Le alghe, e tra queste anche le zooxantelle dei coralli, espletano la fotosintesi e in questo modo consumano l’anidride carbonica aumentando il valore di pH. Di notte, quando subentra l’oscurità, prevalgono gli influssi tendenti ad abbassare il pH, di giorno questo salirà a causa dell’aumento della durata dell’illuminazione. Se queste fluttuazioni giorno/notte non si verificano, nell’acquario probabilmente qualcosa non funziona. In questo caso è necessario comprendere la causa specifica, cosa però non sempre facile. È in ogni caso un importante segnale che nell’acquario qualcosa è cambiato. Eventualmente è necessario sostituire le lampade, perché la loro resa è diminuita, dato che influenzano direttamente il valore di pH.
Fluttuazioni di pH
In che punto debba trovarsi il valore di pH in un acquario per coralli non può essere definito con l’ausilio di un singolo valore numerico.

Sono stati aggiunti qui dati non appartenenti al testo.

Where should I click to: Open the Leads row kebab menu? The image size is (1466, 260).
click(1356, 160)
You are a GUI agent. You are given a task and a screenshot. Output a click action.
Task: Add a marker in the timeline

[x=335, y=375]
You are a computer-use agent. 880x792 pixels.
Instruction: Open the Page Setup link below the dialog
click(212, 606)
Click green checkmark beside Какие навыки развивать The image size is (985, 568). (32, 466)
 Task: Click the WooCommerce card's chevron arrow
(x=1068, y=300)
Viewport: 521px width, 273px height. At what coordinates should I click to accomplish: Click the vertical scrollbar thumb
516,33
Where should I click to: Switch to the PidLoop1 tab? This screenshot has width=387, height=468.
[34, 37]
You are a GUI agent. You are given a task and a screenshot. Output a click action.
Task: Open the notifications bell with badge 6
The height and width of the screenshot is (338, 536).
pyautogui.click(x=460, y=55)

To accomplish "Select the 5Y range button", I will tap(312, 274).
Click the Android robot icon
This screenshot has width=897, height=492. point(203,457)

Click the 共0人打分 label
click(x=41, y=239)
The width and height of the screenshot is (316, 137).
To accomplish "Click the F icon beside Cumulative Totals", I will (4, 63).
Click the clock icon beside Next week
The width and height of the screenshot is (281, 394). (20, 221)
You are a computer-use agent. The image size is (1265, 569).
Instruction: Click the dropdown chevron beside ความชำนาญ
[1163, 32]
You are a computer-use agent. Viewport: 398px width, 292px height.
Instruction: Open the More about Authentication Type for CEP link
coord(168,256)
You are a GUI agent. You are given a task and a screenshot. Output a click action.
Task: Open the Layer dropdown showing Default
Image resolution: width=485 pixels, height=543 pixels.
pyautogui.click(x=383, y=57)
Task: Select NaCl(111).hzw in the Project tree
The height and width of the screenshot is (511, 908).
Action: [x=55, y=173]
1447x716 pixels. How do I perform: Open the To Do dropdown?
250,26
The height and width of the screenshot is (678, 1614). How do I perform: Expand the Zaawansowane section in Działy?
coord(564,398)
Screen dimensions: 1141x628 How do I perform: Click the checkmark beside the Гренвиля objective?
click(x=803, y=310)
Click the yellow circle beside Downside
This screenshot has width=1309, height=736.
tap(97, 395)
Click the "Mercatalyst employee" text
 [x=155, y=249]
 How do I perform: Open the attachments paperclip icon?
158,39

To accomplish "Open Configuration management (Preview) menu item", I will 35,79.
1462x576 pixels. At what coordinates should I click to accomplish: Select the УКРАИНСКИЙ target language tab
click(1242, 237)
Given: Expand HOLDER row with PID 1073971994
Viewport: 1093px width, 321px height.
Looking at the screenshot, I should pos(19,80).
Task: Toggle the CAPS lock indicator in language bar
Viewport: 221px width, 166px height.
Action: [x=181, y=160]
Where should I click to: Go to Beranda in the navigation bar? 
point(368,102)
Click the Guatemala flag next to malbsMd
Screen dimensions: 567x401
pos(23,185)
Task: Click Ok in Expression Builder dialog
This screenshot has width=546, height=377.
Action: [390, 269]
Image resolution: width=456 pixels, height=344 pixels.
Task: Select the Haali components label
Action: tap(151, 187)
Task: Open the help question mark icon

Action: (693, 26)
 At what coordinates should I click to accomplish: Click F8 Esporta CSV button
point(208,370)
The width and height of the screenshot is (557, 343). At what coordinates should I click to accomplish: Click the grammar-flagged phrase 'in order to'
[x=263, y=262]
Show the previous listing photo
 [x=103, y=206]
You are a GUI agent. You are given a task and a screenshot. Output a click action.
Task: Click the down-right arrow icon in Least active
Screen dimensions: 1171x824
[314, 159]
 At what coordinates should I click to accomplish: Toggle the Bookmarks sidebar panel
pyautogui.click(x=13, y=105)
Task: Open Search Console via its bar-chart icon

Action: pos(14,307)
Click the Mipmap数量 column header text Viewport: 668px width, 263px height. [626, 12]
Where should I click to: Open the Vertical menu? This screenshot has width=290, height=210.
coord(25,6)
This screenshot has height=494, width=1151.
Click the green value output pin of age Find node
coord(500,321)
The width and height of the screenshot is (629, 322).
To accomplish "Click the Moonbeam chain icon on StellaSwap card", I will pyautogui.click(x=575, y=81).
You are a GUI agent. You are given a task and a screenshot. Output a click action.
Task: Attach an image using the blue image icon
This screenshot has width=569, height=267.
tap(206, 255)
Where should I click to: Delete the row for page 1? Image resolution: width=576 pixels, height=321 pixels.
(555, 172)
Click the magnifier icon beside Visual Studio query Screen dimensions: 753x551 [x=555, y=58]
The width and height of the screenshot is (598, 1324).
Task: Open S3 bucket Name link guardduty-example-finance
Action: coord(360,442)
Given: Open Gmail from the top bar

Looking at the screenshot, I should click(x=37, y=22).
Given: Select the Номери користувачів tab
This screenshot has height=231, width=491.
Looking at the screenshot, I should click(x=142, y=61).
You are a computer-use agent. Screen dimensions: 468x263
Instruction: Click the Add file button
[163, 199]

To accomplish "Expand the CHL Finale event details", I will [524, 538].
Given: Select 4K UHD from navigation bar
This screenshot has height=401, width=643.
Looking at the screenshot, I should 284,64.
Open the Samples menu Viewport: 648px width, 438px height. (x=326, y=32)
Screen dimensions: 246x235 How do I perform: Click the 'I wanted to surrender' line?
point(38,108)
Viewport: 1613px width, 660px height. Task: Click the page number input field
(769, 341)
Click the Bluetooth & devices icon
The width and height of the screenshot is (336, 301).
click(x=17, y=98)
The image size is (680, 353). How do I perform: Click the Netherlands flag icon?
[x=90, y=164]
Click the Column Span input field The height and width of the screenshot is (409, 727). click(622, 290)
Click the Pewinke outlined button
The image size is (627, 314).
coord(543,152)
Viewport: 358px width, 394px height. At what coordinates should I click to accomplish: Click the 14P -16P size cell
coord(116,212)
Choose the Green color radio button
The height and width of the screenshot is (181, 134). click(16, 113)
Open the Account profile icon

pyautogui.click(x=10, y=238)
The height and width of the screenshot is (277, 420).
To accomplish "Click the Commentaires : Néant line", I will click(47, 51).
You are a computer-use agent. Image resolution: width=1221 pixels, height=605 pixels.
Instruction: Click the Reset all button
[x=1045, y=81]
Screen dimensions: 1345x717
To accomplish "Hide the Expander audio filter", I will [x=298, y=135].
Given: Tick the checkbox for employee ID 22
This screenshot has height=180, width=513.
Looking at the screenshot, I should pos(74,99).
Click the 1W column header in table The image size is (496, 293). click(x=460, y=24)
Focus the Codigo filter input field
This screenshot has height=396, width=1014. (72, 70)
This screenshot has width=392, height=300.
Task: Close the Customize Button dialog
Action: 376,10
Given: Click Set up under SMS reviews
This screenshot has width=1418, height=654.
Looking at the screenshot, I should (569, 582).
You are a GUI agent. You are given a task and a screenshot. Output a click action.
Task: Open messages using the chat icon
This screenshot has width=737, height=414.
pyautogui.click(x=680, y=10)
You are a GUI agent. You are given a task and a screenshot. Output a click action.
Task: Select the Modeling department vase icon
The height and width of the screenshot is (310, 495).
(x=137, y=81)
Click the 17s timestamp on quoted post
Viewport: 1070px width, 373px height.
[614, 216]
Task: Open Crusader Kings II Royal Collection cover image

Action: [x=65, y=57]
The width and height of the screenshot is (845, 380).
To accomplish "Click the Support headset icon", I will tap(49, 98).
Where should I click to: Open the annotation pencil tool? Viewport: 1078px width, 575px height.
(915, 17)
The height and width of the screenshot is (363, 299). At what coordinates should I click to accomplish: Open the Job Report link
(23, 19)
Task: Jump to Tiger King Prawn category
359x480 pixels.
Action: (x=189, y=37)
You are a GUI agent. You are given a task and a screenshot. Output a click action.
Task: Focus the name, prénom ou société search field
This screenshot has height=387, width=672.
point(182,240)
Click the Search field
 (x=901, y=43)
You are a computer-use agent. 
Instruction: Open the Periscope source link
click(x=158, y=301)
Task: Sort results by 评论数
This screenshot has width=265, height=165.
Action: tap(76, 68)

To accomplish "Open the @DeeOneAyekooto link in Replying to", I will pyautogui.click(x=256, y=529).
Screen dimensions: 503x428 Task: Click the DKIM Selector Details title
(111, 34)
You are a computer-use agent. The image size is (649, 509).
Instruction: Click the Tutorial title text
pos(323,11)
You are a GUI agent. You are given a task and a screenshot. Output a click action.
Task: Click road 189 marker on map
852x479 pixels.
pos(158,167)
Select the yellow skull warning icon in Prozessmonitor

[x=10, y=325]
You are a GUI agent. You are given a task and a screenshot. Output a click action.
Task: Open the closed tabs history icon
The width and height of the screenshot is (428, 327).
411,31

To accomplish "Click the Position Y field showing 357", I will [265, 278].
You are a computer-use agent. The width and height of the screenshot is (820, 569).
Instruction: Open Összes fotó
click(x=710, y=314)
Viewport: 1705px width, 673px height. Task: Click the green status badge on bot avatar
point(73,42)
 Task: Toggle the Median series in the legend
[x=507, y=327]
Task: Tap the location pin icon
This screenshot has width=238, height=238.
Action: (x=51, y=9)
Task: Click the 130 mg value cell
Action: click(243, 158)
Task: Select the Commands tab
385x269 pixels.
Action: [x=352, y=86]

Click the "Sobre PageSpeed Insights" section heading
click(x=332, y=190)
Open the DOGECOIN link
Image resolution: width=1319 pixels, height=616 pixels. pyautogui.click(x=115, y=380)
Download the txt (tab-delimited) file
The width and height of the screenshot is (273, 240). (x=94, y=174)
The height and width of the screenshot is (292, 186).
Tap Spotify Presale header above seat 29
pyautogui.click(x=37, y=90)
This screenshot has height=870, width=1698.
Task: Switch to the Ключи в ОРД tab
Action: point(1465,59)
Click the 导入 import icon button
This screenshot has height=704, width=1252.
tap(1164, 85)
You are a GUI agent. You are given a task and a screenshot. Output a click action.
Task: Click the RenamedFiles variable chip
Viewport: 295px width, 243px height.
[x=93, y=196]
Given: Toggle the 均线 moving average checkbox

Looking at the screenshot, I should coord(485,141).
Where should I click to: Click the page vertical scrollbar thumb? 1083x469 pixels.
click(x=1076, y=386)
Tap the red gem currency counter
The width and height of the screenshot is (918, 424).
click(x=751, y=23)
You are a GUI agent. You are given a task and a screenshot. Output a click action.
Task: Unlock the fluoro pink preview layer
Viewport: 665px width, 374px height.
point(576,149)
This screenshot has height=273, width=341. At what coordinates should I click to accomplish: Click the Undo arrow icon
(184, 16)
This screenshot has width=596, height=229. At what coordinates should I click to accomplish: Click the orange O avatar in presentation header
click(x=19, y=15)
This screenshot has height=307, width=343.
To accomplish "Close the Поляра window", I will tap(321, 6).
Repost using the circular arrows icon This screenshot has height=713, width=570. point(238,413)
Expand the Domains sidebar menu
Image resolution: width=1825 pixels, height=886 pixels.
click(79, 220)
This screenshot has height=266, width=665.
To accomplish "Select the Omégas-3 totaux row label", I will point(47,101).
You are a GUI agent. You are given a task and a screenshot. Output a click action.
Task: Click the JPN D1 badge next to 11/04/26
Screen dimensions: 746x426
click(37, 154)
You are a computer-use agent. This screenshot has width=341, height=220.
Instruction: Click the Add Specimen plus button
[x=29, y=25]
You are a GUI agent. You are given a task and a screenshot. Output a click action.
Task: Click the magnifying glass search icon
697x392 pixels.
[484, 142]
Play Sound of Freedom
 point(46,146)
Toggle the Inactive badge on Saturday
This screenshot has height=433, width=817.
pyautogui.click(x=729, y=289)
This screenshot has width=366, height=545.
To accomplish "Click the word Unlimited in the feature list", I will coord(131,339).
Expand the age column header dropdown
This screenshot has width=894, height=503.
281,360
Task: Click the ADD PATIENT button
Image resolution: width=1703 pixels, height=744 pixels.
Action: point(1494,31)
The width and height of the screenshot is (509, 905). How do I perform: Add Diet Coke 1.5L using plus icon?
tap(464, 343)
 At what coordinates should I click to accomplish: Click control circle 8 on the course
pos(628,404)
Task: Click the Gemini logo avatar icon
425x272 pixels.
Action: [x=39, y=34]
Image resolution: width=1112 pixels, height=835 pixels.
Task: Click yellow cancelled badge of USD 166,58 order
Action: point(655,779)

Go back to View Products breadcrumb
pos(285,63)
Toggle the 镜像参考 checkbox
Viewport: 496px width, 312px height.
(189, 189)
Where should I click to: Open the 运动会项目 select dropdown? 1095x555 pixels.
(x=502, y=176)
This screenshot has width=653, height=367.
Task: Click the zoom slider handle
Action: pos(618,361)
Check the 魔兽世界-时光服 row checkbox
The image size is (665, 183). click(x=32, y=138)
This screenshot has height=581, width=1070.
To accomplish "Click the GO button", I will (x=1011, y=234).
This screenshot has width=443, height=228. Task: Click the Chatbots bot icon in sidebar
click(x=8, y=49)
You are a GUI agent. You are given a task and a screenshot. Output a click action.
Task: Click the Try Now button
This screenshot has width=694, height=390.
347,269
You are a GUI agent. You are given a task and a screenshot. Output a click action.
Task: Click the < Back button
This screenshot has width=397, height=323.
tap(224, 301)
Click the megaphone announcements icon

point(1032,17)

Di notte il pH può calare anche fino 7,5. Nelle vasche con una fitta popolazione di coralli, che durante la fase di oscurità producono anidride carbonica, questo può accadere dopo lo spegnimento della luce, e persino con grande rapidità. Durante il giorno negli acquari intensamente illuminati il valore di pH sale fino a valori di 8,9. In questi casi può rivelarsi opportuno controbilanciare attraverso l’anidride carbonica. Il dosaggio avviene attraverso l’aria dello schiumatoio, nel quale viene convogliata l’anidride carbonica con l’ausilio di una giunzione a T. Come valore di riferimento solitamente si sceglie scelgo 8,4. Al contempo durante la notte, allo scopo di evitare un forte calo, si può provvedere al dosaggio di acqua calcarea. Se la si dosa per mezzo di un computer per acquari, capace di regolare in entrambe le direzioni, il valore di pH può essere stabilizzato con relativa esattezza su un determinato valore. Non si constatano però vantaggi degni di nota rispetto agli acquari con fluttuazioni di pH tra 7,8 e 8,5 in tutte le vasche. Questo non deve sorprendere, perché sono molteplici i fattori che hanno una influenza sulla crescita dei coralli oltre al valore di pH. Quando si dosa l’acqua calcarea per mezzo di un controllo del livello, è necessario assicurarsi che venga dosata acqua soltanto quando questa effettivamente manca. Invece di aggiungere anidride carbonica attraverso uno schiumatoio, è possibile farlo anche attraverso il reattore di calcio. Il reattore di calcio, regolato ad un valore di pH 5,9-6,5, viene messo in collegamento, per mezzo di una pompa dosatrice, solo quando il pH nell’acquario cala. Come si vede, questi controlli diventano ben presto abbastanza complessi. Non dovremmo pertanto mai dimenticare che anche il più costoso dei sistemi di controllo può anche difettare e inoltre si rivela perfino dannoso se non si effettuano regolari manutenzioni. In sostanza nel caso di tali istallazioni dobbiamo comprendere quello che accade se qualcosa smette di funzionare adottando le adeguate contromisure.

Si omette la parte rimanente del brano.